<<<<

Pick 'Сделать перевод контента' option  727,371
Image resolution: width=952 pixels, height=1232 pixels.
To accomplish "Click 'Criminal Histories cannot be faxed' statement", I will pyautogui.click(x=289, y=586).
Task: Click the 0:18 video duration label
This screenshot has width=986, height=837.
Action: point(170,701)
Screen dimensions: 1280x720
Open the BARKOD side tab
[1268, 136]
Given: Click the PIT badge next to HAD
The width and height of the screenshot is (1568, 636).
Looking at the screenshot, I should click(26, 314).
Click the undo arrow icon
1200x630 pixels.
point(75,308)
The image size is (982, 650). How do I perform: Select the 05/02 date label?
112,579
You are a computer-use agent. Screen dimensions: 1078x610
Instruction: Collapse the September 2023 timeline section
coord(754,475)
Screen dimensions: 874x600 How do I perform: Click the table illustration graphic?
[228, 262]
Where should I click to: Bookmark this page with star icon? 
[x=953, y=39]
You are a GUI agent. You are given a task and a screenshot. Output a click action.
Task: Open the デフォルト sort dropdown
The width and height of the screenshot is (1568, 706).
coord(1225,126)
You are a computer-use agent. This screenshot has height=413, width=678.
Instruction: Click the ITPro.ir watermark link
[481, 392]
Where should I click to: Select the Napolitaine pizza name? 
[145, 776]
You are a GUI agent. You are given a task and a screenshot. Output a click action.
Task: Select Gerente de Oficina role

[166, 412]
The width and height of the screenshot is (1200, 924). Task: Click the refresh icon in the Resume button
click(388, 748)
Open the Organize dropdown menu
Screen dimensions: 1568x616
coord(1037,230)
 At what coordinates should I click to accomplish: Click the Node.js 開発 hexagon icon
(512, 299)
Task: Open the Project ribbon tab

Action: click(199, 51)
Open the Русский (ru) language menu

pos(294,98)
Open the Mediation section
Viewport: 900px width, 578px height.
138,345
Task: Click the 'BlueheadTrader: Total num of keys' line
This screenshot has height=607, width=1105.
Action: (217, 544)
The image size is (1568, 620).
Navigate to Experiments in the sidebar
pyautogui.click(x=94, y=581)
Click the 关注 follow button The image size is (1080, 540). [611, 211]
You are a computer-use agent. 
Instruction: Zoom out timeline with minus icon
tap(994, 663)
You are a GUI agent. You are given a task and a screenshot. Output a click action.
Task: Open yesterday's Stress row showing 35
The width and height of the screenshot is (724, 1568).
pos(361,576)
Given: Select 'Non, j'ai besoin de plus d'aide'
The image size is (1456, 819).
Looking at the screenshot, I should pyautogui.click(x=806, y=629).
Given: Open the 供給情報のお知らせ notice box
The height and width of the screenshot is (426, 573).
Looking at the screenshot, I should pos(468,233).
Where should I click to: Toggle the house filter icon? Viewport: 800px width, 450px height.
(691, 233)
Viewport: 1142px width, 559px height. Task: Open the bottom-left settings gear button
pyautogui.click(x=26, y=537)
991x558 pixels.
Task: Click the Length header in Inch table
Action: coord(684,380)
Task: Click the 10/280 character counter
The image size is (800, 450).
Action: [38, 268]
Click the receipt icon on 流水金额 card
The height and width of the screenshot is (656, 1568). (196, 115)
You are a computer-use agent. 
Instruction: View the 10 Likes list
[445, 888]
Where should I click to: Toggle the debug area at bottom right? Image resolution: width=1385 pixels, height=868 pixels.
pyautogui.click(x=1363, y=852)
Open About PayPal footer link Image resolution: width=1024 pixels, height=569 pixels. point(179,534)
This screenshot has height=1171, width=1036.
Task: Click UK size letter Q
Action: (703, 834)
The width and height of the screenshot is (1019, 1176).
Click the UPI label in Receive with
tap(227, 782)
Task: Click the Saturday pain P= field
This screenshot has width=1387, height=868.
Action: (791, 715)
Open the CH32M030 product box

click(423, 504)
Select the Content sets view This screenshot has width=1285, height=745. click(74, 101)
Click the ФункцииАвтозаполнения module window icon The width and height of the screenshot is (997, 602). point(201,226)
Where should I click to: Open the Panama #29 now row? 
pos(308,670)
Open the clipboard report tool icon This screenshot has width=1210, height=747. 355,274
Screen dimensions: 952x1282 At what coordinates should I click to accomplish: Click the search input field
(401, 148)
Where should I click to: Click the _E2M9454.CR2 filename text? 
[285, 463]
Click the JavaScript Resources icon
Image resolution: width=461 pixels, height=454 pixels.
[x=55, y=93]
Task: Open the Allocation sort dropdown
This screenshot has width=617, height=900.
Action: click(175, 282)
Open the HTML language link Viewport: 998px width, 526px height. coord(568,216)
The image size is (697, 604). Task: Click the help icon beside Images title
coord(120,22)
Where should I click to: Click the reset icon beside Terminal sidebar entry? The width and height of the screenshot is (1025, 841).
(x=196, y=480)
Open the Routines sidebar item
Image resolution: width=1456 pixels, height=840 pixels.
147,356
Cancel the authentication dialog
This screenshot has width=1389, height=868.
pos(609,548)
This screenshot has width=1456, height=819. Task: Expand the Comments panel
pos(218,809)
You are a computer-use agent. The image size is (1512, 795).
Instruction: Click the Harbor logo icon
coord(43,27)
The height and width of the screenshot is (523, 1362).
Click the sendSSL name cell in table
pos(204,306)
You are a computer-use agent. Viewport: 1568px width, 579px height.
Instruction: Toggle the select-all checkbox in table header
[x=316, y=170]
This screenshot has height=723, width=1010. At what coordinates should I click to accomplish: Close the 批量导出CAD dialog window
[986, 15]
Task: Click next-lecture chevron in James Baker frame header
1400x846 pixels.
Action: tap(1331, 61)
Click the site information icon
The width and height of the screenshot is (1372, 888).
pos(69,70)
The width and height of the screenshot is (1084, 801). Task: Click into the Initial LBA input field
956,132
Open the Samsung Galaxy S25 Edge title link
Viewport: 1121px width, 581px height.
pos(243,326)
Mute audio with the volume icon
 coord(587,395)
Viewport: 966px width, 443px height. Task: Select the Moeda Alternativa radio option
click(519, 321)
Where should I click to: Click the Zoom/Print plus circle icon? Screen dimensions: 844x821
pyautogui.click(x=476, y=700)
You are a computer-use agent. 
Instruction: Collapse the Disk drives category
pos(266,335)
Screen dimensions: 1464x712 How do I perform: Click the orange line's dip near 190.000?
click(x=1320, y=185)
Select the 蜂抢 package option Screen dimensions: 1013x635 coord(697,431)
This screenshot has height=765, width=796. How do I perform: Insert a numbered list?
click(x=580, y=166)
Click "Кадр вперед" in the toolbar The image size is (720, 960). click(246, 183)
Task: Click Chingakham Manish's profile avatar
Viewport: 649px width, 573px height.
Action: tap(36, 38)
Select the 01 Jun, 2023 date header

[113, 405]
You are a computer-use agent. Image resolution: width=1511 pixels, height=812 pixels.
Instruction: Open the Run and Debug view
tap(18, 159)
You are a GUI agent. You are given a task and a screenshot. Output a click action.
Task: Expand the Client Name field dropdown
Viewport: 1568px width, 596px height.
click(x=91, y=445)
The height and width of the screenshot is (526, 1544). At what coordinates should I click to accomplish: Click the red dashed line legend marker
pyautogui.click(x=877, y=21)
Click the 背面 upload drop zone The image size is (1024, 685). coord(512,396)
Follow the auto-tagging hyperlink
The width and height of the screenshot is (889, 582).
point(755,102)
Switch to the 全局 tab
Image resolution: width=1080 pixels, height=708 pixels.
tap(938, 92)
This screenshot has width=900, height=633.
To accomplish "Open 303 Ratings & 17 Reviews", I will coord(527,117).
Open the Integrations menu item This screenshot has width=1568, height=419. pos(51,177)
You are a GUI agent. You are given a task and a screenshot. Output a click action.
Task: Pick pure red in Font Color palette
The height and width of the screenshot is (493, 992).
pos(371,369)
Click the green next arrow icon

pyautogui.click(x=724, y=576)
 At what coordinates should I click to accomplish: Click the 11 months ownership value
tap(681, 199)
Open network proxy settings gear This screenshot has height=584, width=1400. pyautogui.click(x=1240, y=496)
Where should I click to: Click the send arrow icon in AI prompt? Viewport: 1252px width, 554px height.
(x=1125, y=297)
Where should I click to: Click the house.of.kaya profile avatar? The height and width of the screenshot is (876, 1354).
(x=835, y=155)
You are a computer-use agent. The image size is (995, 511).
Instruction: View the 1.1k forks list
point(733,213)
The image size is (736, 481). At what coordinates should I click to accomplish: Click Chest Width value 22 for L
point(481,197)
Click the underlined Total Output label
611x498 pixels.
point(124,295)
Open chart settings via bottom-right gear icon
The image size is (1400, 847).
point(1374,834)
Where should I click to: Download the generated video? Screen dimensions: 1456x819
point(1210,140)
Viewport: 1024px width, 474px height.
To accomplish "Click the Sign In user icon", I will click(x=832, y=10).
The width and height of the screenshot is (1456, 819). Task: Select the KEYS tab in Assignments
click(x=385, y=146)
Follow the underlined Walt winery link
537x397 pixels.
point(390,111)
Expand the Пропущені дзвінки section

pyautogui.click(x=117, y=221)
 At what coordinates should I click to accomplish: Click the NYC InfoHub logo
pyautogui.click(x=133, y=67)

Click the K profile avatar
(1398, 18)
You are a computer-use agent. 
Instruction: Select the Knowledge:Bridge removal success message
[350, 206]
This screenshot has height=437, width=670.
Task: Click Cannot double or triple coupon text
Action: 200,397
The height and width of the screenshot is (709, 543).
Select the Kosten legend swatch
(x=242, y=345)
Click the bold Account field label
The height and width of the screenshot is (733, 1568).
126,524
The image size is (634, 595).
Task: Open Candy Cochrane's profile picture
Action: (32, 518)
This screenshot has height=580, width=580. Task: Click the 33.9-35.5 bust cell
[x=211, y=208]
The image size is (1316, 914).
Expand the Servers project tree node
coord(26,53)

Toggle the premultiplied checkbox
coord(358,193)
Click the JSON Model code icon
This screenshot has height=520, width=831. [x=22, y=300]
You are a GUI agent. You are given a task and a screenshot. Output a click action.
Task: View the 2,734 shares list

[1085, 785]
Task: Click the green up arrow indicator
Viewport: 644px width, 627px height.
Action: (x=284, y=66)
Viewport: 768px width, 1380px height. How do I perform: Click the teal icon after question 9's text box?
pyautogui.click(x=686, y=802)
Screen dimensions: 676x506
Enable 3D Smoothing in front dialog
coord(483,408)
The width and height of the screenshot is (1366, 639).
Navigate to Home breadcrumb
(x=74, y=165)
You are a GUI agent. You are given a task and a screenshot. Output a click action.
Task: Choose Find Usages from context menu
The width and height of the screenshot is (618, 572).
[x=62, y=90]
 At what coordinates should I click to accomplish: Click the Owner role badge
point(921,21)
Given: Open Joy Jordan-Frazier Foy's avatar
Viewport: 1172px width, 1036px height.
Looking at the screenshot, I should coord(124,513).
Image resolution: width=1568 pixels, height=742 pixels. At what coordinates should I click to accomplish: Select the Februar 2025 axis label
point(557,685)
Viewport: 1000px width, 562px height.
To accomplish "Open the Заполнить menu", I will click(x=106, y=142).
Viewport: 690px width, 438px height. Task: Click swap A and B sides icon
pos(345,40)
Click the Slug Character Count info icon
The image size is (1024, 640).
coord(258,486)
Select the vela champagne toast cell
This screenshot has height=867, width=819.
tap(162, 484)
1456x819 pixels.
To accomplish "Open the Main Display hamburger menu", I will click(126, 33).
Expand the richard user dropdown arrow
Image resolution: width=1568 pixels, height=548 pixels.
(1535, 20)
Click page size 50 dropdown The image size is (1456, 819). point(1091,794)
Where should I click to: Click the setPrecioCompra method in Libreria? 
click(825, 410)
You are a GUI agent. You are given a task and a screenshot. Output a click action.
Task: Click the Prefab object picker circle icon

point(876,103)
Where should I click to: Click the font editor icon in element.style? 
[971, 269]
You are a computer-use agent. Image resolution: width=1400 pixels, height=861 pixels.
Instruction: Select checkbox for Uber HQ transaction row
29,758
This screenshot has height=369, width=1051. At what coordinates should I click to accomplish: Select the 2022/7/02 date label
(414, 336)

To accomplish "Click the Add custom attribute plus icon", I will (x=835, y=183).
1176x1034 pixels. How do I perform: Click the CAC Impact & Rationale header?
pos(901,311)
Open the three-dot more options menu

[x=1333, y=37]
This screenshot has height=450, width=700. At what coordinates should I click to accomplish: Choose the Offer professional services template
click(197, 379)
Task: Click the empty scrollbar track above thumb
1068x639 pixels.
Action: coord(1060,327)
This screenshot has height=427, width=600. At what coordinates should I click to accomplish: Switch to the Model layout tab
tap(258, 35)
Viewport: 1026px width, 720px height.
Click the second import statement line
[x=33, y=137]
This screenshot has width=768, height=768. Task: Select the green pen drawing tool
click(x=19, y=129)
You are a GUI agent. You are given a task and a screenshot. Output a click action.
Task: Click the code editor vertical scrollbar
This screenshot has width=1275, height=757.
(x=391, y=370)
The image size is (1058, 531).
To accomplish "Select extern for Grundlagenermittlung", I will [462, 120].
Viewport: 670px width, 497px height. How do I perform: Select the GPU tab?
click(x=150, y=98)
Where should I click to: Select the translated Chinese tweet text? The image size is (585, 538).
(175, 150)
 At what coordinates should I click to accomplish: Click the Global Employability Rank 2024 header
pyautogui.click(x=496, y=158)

>>>>

* [WHAT THIS TASK INVOLVES]
Please retype the stretch of entries from the line containing "The width and height of the screenshot is (1084, 801)." through the line containing "pyautogui.click(x=877, y=21)", copying each line exactly.

* [REPLY TO THE EXERCISE]
The width and height of the screenshot is (1084, 801). Task: Click into the Initial LBA input field
956,132
Open the Samsung Galaxy S25 Edge title link
Viewport: 1121px width, 581px height.
pos(243,326)
Mute audio with the volume icon
 coord(587,395)
Viewport: 966px width, 443px height. Task: Select the Moeda Alternativa radio option
click(519, 321)
Where should I click to: Click the Zoom/Print plus circle icon? Screen dimensions: 844x821
pyautogui.click(x=476, y=700)
You are a computer-use agent. 
Instruction: Collapse the Disk drives category
pos(266,335)
Screen dimensions: 1464x712 How do I perform: Click the orange line's dip near 190.000?
click(x=1320, y=185)
Select the 蜂抢 package option Screen dimensions: 1013x635 coord(697,431)
This screenshot has height=765, width=796. How do I perform: Insert a numbered list?
click(x=580, y=166)
Click "Кадр вперед" in the toolbar The image size is (720, 960). click(246, 183)
Task: Click Chingakham Manish's profile avatar
Viewport: 649px width, 573px height.
Action: tap(36, 38)
Select the 01 Jun, 2023 date header

[113, 405]
You are a computer-use agent. Image resolution: width=1511 pixels, height=812 pixels.
Instruction: Open the Run and Debug view
tap(18, 159)
You are a GUI agent. You are given a task and a screenshot. Output a click action.
Task: Expand the Client Name field dropdown
Viewport: 1568px width, 596px height.
click(x=91, y=445)
The height and width of the screenshot is (526, 1544). At what coordinates should I click to accomplish: Click the red dashed line legend marker
pyautogui.click(x=877, y=21)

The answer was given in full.